- What the task requires -
Find how many lines below hold "title", then state that number by itself.

(Stored items)
= = = = =
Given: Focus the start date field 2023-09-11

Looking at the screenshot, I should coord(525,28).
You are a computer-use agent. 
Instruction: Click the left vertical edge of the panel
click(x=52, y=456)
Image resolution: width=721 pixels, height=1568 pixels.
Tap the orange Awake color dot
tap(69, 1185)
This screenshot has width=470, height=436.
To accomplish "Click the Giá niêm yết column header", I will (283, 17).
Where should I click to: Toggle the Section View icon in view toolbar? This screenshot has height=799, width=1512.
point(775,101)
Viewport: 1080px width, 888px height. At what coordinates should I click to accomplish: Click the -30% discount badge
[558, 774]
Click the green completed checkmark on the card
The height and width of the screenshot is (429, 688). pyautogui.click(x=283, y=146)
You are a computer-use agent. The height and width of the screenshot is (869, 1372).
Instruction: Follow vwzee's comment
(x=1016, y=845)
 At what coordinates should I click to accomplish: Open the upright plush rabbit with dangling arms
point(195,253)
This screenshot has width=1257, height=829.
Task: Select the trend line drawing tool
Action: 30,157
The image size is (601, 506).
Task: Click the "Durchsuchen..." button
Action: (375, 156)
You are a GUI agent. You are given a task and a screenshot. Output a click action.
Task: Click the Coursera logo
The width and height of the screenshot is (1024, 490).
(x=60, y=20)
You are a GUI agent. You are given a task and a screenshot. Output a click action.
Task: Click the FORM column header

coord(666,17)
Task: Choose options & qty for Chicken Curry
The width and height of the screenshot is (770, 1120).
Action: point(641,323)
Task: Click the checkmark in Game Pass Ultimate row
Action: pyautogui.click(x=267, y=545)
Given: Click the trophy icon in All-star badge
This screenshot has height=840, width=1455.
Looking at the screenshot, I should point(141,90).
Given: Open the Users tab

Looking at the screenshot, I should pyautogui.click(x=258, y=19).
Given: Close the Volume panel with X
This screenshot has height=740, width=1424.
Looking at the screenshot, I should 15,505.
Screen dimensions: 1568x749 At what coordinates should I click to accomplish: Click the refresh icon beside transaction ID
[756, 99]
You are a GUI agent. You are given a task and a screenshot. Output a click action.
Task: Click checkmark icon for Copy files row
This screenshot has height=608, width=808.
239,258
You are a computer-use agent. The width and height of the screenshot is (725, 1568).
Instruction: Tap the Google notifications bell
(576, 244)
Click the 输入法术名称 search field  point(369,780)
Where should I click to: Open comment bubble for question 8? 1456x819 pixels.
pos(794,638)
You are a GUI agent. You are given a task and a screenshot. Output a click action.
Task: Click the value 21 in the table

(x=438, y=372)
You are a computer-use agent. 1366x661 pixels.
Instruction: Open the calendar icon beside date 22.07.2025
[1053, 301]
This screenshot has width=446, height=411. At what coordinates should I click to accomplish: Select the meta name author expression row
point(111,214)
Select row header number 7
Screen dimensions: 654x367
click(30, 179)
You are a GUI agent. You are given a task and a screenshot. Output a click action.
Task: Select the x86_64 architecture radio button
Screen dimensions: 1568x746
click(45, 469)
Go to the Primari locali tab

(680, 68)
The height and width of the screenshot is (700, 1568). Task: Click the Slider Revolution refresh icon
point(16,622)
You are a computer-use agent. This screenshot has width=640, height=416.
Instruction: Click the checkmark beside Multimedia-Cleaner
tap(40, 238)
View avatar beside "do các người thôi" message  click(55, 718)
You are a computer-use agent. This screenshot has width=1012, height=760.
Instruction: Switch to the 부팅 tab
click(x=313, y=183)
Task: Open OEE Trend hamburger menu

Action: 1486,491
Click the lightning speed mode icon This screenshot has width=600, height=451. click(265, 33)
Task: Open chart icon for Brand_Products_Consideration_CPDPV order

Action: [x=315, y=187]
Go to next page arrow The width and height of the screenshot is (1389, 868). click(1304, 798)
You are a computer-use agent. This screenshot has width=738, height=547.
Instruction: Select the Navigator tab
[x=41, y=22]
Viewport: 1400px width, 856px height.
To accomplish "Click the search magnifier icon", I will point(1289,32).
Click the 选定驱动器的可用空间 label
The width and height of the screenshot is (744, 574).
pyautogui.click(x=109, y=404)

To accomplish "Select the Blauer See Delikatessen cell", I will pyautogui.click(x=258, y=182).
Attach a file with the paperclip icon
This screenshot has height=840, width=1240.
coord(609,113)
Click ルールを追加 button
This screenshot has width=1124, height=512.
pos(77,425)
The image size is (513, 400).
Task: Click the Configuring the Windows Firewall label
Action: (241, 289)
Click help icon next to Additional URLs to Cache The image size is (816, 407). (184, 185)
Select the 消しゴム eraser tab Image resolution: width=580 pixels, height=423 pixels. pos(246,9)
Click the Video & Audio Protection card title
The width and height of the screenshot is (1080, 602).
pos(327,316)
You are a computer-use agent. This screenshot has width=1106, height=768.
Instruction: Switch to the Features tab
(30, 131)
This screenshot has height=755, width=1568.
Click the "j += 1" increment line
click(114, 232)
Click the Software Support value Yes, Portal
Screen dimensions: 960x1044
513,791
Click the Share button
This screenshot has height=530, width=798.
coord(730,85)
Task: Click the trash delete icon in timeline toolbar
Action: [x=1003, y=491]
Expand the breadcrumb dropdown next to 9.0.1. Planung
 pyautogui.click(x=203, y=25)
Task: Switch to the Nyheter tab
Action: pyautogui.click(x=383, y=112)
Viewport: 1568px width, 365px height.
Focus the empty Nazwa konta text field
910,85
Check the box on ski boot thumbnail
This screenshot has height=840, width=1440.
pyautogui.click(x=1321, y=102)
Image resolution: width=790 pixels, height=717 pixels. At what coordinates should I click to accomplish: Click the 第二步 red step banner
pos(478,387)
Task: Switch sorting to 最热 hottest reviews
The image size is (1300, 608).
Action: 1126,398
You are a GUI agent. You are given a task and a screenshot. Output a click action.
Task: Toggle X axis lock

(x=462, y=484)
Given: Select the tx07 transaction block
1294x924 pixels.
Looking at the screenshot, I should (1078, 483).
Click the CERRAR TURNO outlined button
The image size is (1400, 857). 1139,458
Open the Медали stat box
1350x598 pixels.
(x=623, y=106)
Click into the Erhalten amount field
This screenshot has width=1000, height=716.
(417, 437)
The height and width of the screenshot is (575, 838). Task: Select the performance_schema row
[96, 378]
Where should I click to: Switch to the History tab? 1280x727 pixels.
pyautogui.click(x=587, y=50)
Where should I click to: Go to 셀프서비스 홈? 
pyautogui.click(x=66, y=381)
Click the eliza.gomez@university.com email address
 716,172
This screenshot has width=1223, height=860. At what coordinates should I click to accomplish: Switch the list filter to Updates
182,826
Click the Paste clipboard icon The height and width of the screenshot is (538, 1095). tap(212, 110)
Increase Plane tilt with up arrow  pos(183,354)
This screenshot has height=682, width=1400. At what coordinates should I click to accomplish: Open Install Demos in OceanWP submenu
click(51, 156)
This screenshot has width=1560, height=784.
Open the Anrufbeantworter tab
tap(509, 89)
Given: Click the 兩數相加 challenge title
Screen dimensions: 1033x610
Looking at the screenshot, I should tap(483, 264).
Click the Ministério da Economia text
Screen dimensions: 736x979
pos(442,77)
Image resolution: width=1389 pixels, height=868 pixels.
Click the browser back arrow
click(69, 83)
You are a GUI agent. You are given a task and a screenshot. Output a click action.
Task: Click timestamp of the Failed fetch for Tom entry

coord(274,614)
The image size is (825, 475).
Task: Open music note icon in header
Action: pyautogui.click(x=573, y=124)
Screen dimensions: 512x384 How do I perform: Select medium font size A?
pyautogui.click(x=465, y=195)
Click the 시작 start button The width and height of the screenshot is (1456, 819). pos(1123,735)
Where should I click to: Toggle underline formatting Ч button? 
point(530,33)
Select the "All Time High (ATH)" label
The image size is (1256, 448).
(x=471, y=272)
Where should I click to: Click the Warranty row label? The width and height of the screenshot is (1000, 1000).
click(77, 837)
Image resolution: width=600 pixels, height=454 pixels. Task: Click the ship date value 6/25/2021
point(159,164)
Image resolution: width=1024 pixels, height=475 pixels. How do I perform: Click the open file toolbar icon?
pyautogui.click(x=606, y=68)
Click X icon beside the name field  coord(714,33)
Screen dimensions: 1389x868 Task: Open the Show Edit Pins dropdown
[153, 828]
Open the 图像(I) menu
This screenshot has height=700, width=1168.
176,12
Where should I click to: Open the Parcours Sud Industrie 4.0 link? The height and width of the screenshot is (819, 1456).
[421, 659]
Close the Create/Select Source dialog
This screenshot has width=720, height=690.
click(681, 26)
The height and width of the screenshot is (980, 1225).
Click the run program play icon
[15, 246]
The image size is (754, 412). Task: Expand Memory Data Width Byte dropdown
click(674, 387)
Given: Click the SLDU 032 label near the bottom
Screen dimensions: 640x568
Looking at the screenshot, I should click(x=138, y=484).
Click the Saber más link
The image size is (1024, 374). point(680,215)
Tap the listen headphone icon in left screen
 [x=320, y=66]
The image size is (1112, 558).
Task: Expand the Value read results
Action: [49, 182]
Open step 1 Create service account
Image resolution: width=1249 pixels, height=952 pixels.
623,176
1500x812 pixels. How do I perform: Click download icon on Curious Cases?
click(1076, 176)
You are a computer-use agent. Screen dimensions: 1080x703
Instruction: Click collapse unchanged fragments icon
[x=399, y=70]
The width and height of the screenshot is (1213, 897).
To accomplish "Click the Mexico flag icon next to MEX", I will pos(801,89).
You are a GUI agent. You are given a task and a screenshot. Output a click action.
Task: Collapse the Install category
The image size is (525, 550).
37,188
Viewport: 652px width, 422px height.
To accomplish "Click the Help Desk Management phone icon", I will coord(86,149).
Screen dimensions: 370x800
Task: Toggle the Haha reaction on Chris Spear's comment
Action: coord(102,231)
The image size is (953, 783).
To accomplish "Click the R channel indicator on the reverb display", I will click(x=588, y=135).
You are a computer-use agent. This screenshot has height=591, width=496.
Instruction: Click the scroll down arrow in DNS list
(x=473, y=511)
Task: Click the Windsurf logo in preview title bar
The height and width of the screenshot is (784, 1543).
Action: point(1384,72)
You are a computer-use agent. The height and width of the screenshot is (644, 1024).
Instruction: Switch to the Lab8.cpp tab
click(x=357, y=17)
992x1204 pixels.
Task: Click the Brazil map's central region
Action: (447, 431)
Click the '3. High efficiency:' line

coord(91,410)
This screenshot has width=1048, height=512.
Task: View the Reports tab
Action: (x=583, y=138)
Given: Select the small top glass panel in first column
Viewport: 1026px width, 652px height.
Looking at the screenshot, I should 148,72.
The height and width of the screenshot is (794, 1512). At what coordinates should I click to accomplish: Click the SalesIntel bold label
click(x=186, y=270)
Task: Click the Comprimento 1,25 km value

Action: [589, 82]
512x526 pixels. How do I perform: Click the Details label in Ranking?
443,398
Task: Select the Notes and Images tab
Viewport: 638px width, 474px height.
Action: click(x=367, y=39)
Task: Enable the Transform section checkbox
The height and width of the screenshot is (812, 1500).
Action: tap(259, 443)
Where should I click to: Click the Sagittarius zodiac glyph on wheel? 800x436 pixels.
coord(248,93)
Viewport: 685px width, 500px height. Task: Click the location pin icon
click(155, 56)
= = = = =
- Reply -
3